May 11, 2011
5/11: NYS Residents Divide Over Same-Sex Marriage
New York State Governor Andrew Cuomo is a proponent of legalizing same-sex marriage in New York State. But, do New Yorkers agree? A majority of New Yorkers hold a traditional view of marriage and believe marriage should be between a man and a woman. That said, half of the state’s residents also agree with the governor that gay marriage should be legalized in the state. This difference is primarily due to a small proportion of New Yorkers who despite believing marriage should be between a man and a woman also share the view that same-sex marriage should be legalized in the state.
According to this NY1/YNN-Marist Poll, a majority of adults in New York — 53% — say marriage should only be between a man and a woman. 46% do not agree with that definition, and 2% are unsure.
Registered voters also divide on how marriage should be defined. 51% believe marriage is only between a man and a woman while 47% do not share this view. Two percent are unsure.
More than three in four Republicans — 76% — believe that marriage should only take place between a man and a woman while majorities of Democrats — 58% — and those not belonging to a political party — 55% — define marriage differently.

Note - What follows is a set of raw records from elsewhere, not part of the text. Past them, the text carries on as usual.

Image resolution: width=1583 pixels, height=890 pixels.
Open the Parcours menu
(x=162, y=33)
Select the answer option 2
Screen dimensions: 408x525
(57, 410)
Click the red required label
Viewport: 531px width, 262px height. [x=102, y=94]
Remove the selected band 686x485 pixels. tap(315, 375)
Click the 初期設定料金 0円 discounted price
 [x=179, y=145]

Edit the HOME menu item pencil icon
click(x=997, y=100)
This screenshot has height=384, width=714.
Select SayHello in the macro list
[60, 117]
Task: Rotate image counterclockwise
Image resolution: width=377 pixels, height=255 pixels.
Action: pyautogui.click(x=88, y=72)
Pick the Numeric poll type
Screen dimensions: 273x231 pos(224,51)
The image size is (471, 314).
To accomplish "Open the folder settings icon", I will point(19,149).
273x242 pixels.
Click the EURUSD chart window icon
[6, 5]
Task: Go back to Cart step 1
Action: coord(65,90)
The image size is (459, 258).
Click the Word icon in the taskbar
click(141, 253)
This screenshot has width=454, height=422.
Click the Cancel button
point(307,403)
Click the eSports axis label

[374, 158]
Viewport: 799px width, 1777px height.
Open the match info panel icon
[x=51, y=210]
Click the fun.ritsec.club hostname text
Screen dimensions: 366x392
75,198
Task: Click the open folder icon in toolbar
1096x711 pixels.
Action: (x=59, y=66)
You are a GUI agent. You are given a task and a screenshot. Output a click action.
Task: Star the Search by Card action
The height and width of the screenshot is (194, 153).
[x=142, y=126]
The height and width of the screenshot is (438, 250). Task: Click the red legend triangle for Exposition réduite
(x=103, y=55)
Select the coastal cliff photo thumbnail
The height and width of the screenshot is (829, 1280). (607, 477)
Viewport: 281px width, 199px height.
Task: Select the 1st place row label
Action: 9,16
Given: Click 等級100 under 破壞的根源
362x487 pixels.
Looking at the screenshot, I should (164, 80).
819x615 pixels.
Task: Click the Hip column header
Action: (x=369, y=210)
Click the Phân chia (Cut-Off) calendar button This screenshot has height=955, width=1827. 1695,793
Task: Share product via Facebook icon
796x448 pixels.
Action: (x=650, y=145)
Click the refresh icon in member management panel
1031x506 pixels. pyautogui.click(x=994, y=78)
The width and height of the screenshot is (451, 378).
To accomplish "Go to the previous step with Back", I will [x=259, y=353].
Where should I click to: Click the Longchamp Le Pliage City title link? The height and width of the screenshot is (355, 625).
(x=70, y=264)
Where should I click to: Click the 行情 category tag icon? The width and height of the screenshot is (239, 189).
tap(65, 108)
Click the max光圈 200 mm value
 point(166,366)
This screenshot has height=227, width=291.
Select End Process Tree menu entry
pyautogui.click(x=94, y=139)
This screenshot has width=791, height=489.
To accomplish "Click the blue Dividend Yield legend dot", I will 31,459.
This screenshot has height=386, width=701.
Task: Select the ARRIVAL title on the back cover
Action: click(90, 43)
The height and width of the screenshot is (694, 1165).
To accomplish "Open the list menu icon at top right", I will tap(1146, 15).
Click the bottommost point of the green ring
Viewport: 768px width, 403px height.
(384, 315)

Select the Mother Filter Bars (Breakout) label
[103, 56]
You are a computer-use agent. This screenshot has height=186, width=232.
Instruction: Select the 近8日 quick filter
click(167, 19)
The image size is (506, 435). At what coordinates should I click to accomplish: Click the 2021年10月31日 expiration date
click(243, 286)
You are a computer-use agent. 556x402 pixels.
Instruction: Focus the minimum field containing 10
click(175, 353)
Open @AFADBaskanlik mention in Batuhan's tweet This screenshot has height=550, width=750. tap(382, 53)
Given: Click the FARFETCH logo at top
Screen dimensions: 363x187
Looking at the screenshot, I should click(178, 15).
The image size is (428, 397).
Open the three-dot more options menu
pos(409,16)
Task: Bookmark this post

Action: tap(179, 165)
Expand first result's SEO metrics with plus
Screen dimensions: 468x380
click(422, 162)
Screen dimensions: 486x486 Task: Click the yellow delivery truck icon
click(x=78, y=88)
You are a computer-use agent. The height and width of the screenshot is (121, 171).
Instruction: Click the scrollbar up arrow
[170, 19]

Regionally, nearly six in ten upstate New Yorkers — 59% — and 52% of those in New York City think marriage should only take place between a man and a woman. However, a majority of those living in the city’s suburbs — 55% — believe that description should be revised.
Men and women differ here as well. Nearly six in ten men — 58% — compared with 47% of women adhere to the traditional definition of marriage.
Still, 8% of those who do believe in a traditional definition of marriage favor legalizing same-sex marriage. This compares with the overwhelming proportion — 92% — of those who do not adhere to a traditional definition who support legalizing gay marriage.
On the issue of legalizing same-sex marriage, residents divide. Half of New York State adults — 50% — say gay and lesbian couples should be allowed to legally marry in the state. 25% report they should be allowed to legally form civil unions but not to marry while an additional 25% believe there should be no legal recognition of the relationship between gay and lesbian couples.
Registered voters do not significantly differ in opinion from adults as a whole. Among registered voters, 51% favor legalizing gay marriage while 28% support civil unions but not marriage for gay and lesbian couples. Slightly more than one in five voters — 21% — doesn’t believe there should be any recognition of gay and lesbian relationships.
Majorities of Democrats — 57% — and New Yorkers not enrolled in any political party — 56% — think gay marriage should be legally recognized in the state of New York. However, there is very little consensus among Republicans statewide. 37% support civil unions. 32% believe there should not be any recognition of gay and lesbian relationships while three in ten — 30% — say gay marriage should be legalized.
There are also regional and gender differences on this issue. Majorities in New York City — 56% — and in the city’s suburbs — 53% — support legalizing gay marriage. But only 41% of those upstate agree. Women — 55% — are more likely than men statewide — 44% — to approve of legalizing gay marriage.